For years, Ethiopia was the poster child of African economic success. Double-digit GDP growth, massive infrastructure projects, a booming capital city, and a young population driving ambition. Addis Ababa felt like the continent’s next big hub. But today, in late 2025, that narrative feels like ancient history. The country is sliding—fast—into chaos that increasingly resembles the slow-motion collapse we watched in Afghanistan before the Taliban takeover. Hyperinflation, ethnic fracturing, a government that seems more interested in settling scores than governing, and a society where hope is running on fumes. This isn’t just another “Africa is struggling” story. This feels existential.
From Economic Miracle to Economic Nightmare
Remember when Ethiopia was regularly cited alongside Rwanda as one of the continent’s growth darlings? Between 2004 and 2019, real GDP growth averaged over 10% a year. Foreign direct investment poured in. Chinese-built railways and industrial parks sprang up everywhere. The Ethiopian Airlines hub in Addis became a symbol of African competence.
Fast-forward to now: the Ethiopian birr has lost roughly two-thirds of its value in the past year alone after the government floated the currency under IMF pressure. A single US dollar that bought you 55 birr in early 2024 now buys over 190 birr on the parallel market. Coffee, bread, fuel—prices triple overnight. Middle-class families who proudly bought apartments in Addis five years ago can no longer afford cooking oil. The psychological impact of that kind of devaluation can’t be overstated; it erodes trust in the state itself.
Ethnic Powder Keg
The Tigray War (2020–2022) was supposed to be the “final” conflict. It wasn’t. Violence has metastasized. Amhara militias (Fano) are fighting the federal army in what many now call a full-blown insurgency. In Oromia, the OLA continues its rebellion. Parts of the Somali Region are lawless. Massacres, drone strikes on civilian areas, and forced displacement have become disturbingly routine. Over 3 million Ethiopians are internally displaced—higher than Syria at its worst moments.
The government’s response? Emergency decrees, internet blackouts, and increasingly authoritarian rhetoric that labels any critic a “terrorist.” Sound familiar?
Bulldozers in the Capital
Perhaps the most chilling recent development is the systematic demolition of homes in Addis Ababa. Under the guise of “corridor development” and “illegal construction,” tens of thousands of houses—many of them middle-class properties bought legally—have been razed with little or no compensation. Families are given 24–48 hours to evacuate before bulldozers arrive, often escorted by federal troops. Videos circulating on social media show elderly women sitting in the rubble of what used to be their life savings.

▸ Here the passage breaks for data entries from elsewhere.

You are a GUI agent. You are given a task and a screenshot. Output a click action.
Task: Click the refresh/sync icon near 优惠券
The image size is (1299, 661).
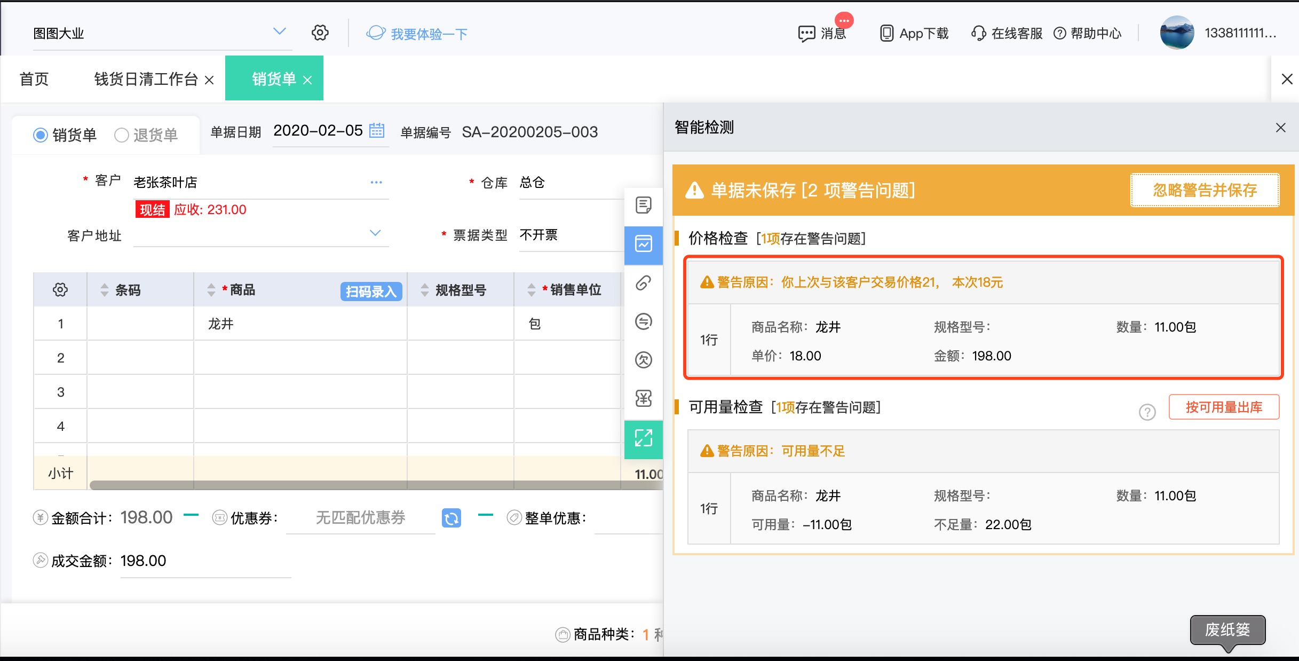(452, 518)
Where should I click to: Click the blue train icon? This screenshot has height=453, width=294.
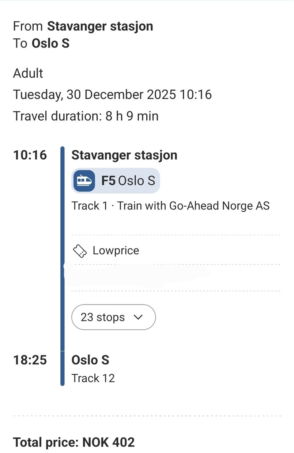point(84,181)
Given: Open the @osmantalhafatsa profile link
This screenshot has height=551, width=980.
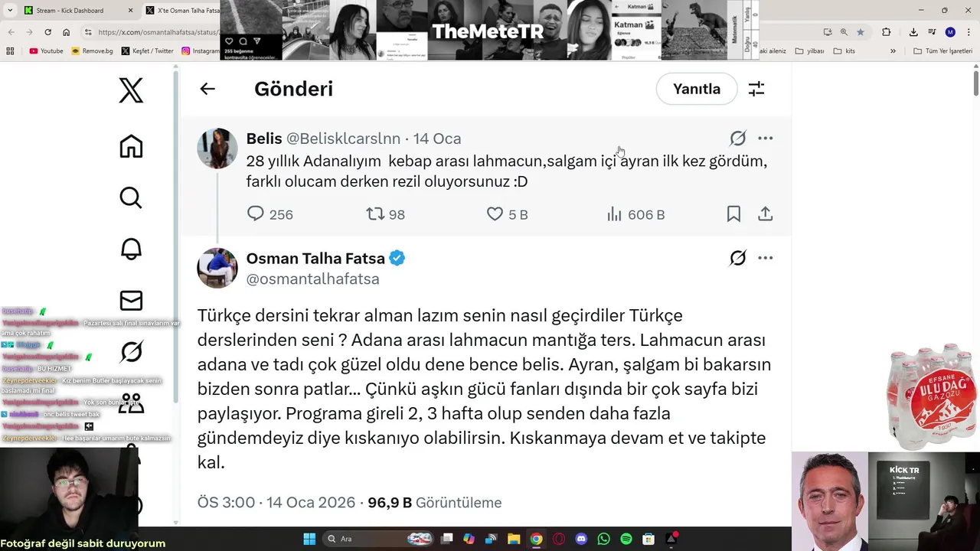Looking at the screenshot, I should 312,279.
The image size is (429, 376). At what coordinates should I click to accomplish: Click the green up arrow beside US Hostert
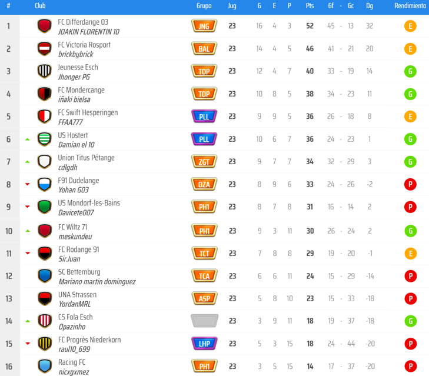tap(27, 139)
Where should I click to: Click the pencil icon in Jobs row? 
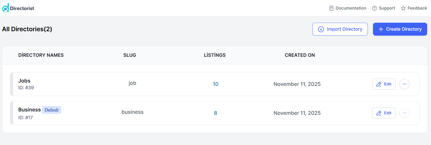379,84
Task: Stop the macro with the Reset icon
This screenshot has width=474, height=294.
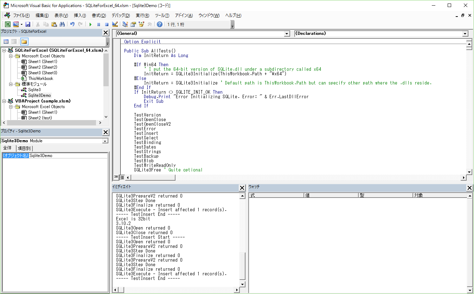Action: pyautogui.click(x=106, y=24)
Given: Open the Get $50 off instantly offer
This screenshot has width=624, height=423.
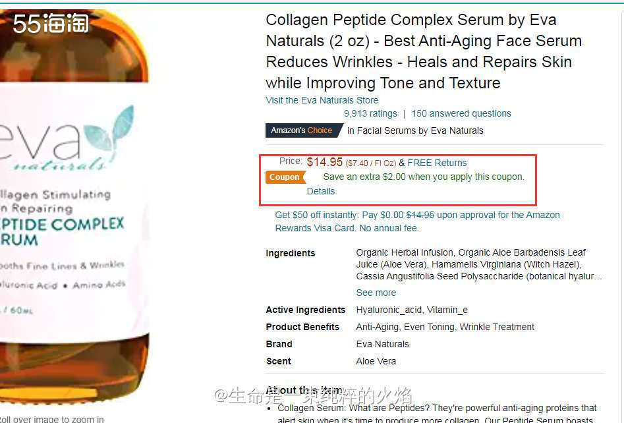Looking at the screenshot, I should [x=417, y=221].
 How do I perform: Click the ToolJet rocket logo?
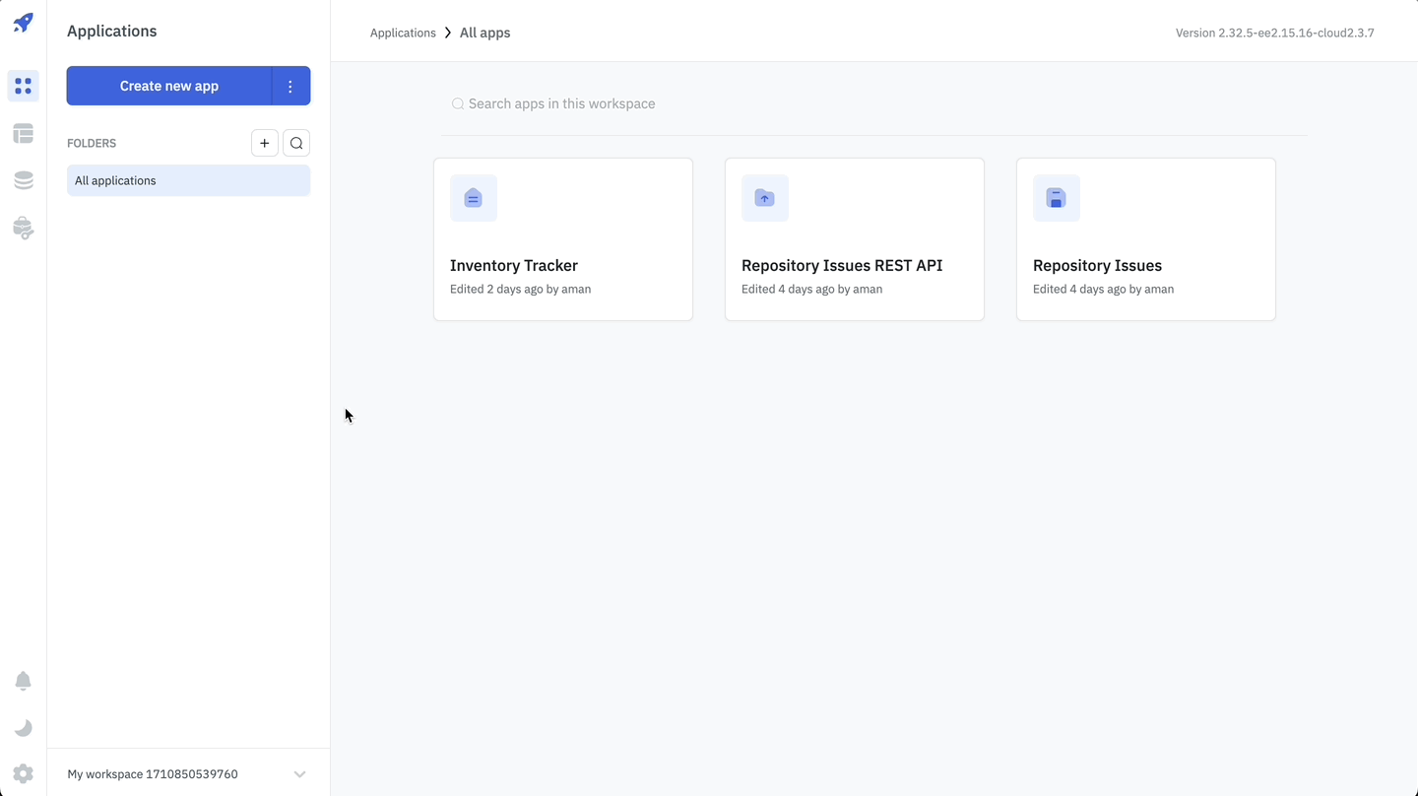coord(23,23)
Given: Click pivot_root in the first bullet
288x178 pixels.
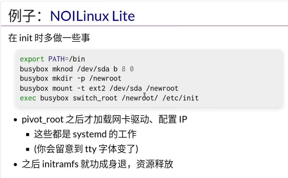Looking at the screenshot, I should click(42, 119).
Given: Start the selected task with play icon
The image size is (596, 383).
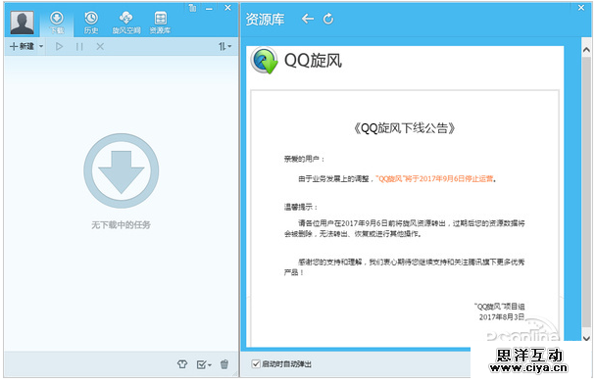Looking at the screenshot, I should (59, 47).
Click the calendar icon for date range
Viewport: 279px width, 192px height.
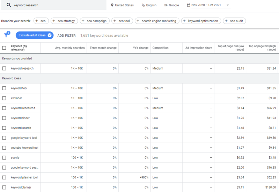click(189, 5)
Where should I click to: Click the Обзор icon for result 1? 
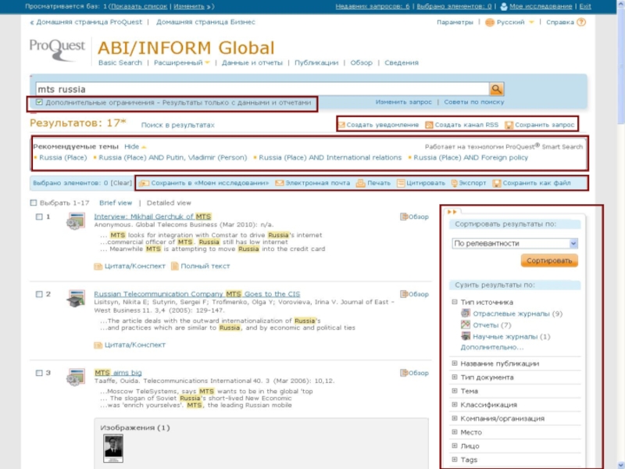(404, 217)
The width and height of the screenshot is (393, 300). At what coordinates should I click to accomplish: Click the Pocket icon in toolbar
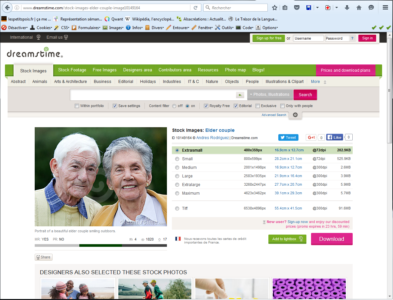click(x=297, y=8)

This isn’t urban planning. It feels like collective punishment and a deliberate attempt to reshape the capital’s demographic makeup. When people lose the one asset that represented their climb out of poverty—their house—something breaks inside a society.
Corruption and Cronyism on Steroids
The revolving door of incompetent and allegedly corrupt officials is staggering. Positions that require expertise—central bank, finance ministry, state-owned enterprises—are filled with loyalists who often have no relevant qualifications. Billions in foreign loans disappear into “grand projects” that either never finish or become white elephants. Meanwhile, the same ruling elite fly private jets and send their kids to universities in Dubai and London.
Ordinary Ethiopians see it every day: police demanding bribes just to let you pass a checkpoint, civil servants who won’t stamp a document unless you “buy them coffee,” hospitals with no medicine unless you pay under the table. The social contract is shredded.
The Afghanistan Parallel
Afghanistan didn’t collapse in August 2021 when Kabul fell. It collapsed over years—through corruption that hollowed out the army, ethnic and tribal favoritism that alienated huge chunks of the population, economic mismanagement that left soldiers unpaid and civilians hopeless, and a government that lost legitimacy in the eyes of its own people long before the Taliban walked in.
Ethiopia is checking the same boxes, just on a compressed timeline.
A country of 120+ million people, ancient pride, and strategic importance doesn’t have to end this way. But the warning lights are flashing red. When a currency collapses, when the army is fighting its own citizens on multiple fronts, when people wake up to find their homes bulldozed by their own government—that’s not “growing pains.” That’s the sound of a nation coming apart at the seams.
The question isn’t whether Ethiopia is in crisis. It clearly is.
The question is whether anyone—inside or outside the country—still has the will, the vision, and the courage to stop the free fall before it becomes irreversible.
Because once a country crosses that line, history is unforgiving. Just ask the Afghans.